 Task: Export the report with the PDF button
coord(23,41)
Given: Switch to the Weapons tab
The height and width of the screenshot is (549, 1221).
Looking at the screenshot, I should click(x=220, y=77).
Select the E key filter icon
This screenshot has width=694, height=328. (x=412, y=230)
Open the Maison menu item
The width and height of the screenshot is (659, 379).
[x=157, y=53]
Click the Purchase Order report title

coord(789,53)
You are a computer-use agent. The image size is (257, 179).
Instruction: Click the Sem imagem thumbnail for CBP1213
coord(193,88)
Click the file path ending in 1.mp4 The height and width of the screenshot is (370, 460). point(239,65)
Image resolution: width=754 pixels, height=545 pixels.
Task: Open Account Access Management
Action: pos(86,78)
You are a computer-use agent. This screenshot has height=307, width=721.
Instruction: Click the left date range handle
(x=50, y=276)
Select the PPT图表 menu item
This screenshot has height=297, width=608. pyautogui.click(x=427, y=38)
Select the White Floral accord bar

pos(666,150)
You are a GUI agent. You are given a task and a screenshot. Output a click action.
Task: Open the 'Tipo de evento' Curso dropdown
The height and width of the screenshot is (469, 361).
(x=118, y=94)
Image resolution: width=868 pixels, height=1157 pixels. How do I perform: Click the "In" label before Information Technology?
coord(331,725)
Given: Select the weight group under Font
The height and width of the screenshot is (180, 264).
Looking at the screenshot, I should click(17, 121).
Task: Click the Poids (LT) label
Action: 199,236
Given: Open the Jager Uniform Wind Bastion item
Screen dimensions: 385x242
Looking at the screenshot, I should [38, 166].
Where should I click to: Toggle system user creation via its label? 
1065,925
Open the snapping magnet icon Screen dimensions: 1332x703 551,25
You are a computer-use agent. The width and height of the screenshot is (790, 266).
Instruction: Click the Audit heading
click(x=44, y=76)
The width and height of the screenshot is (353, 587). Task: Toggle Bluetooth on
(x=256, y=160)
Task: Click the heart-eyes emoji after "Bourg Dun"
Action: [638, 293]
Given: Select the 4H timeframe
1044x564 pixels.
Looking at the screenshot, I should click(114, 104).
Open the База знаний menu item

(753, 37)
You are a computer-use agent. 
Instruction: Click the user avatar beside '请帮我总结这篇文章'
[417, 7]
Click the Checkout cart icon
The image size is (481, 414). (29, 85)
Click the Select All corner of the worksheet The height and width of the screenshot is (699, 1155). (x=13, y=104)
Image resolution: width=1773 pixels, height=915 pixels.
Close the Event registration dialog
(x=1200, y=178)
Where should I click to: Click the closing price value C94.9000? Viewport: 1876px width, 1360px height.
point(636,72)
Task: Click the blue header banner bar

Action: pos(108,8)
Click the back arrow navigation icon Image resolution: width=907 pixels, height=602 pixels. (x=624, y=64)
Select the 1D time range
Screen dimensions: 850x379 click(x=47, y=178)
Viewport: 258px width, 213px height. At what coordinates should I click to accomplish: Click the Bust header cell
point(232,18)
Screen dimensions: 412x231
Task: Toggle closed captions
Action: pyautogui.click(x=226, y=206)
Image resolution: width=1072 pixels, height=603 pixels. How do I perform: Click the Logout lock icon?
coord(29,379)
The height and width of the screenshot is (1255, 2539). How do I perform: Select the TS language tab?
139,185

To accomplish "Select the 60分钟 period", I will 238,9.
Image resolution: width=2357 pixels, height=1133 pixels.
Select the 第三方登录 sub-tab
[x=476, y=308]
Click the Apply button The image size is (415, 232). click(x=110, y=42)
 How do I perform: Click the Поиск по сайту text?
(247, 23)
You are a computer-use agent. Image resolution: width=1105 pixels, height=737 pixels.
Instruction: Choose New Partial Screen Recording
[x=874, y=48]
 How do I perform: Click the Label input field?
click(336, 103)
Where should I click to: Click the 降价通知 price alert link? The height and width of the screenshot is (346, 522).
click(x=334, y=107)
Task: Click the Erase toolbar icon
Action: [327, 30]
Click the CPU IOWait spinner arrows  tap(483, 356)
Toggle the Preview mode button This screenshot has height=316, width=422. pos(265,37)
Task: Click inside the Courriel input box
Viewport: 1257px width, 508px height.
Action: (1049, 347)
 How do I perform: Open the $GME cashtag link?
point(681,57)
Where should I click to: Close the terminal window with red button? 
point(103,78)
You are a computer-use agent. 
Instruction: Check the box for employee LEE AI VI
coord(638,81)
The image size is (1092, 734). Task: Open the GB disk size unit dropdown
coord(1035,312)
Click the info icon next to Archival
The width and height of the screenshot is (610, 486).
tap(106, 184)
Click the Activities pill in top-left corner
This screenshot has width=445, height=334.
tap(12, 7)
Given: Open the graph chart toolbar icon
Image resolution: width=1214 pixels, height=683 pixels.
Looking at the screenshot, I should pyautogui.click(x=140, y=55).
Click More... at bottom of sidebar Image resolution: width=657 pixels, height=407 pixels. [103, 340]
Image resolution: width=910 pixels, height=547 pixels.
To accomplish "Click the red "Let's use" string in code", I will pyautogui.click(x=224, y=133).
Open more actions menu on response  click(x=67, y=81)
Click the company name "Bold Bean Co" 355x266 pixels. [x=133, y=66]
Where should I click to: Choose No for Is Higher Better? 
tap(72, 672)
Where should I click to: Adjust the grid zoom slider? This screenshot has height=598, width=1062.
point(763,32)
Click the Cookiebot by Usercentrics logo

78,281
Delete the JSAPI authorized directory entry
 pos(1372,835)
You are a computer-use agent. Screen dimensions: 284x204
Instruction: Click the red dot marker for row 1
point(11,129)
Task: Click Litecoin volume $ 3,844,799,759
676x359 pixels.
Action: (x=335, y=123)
* * *
§ **Request**
Copy down, word for word, everything in the records above from the line containing "Task: Click the blue header banner bar" through the line containing "Screen dimensions: 850x379 click(x=47, y=178)", including both of those lines.

§ **Output below**
Task: Click the blue header banner bar

Action: pos(108,8)
Click the back arrow navigation icon Image resolution: width=907 pixels, height=602 pixels. (x=624, y=64)
Select the 1D time range
Screen dimensions: 850x379 click(x=47, y=178)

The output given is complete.